The heavy hotel-room door closed behind us. Strapped to my chest, my baby happily shook his arms and legs, none the wiser that his universe had just considerably shrunk on our arrival at the Sydney quarantine hotel, our home for the next 14 days.
I rubbed his little head – as much to reassure me as him – and my thoughts turned to the family we had just left behind. It would be morning in Naas. The house would seem extra-quiet without us there. Our absence would make Sadhbh’s absence feel even greater today, the void even deeper. Sadhbh, my beautiful little sister.
Sydney had just been emerging from lockdown, some months earlier, when I got the call I hoped would never come. “Aoife, you need to get home as quick as you can.” Except it wasn’t that easy. The Australian borders were closed, and as a permanent resident I needed permission to travel.
I was refused at first, but on second attempt my partner, baby and I were all granted leave. We scrambled on to a flight four hours later, hoping we had remembered everything for our five-month-old baby. And hoping there had been a mistake, that somehow everything might be okay when we got there.
My partner, who had returned to Sydney before us, was able to drop off packages of toys. Afterwards, he stood on the road 10 floors below, and we waved at each other until our arms got sore. Months had passed since we last saw each other
We self-isolated on arrival in Ireland, so it was 14 days later before I finally laid eyes on my darling sister. And just three days after that my world changed forever when she died, at 23 years old.
She was an amazingly vibrant person with an inspirational zest for life. And despite being on the receiving end of a devastating diagnosis three and a half years earlier, she lived her short life to the fullest, radiating a sense of fun and warmth that drew people to her. Her loss is immeasurable and my grief for her feels insurmountable.

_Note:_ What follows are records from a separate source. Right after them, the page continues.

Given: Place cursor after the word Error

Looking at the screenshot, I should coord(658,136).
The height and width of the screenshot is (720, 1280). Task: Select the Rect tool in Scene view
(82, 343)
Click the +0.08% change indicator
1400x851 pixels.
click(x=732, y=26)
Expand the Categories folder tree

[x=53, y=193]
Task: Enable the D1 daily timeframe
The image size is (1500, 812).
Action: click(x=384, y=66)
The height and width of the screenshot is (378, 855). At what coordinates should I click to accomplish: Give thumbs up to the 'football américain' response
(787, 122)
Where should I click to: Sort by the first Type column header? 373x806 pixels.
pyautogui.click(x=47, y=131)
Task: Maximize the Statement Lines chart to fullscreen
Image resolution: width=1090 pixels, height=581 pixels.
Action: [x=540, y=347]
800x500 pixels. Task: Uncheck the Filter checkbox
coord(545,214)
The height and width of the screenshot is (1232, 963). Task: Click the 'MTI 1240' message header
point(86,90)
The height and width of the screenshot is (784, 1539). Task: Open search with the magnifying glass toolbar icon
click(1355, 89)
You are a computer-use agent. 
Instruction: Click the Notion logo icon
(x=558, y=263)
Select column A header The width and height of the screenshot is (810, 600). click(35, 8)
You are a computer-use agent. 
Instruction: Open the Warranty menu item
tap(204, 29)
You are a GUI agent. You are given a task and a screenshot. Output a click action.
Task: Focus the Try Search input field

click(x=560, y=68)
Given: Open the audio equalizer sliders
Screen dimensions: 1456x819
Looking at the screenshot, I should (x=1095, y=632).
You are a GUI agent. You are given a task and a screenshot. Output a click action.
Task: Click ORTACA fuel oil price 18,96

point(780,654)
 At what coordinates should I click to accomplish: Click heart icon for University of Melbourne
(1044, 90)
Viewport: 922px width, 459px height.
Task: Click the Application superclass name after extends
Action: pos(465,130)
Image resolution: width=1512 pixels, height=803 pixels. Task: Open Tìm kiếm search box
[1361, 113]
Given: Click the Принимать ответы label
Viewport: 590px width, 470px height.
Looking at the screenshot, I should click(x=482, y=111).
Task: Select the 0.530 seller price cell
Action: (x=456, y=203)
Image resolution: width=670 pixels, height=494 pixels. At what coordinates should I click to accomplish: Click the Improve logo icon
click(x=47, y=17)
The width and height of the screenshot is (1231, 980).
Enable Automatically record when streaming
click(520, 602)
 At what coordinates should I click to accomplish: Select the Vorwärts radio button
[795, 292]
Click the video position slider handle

Now back in Sydney, I looked around the room that I wasn’t to leave for two weeks. I didn’t know how I was going to cope with solo-parenting my curious and busy baby with no help, no walks outside and no escape from my grief. I felt completely vulnerable. My perspective on life had shifted. I was having trouble making sense of anything.
Shortly before Sadhbh died I myself had come close to death, following a massive haemorrhage a week after childbirth. All my trust that things were going to be okay was gone. Life as I knew it felt upside-down, and being stuck in this hotel with no support just compounded those feelings.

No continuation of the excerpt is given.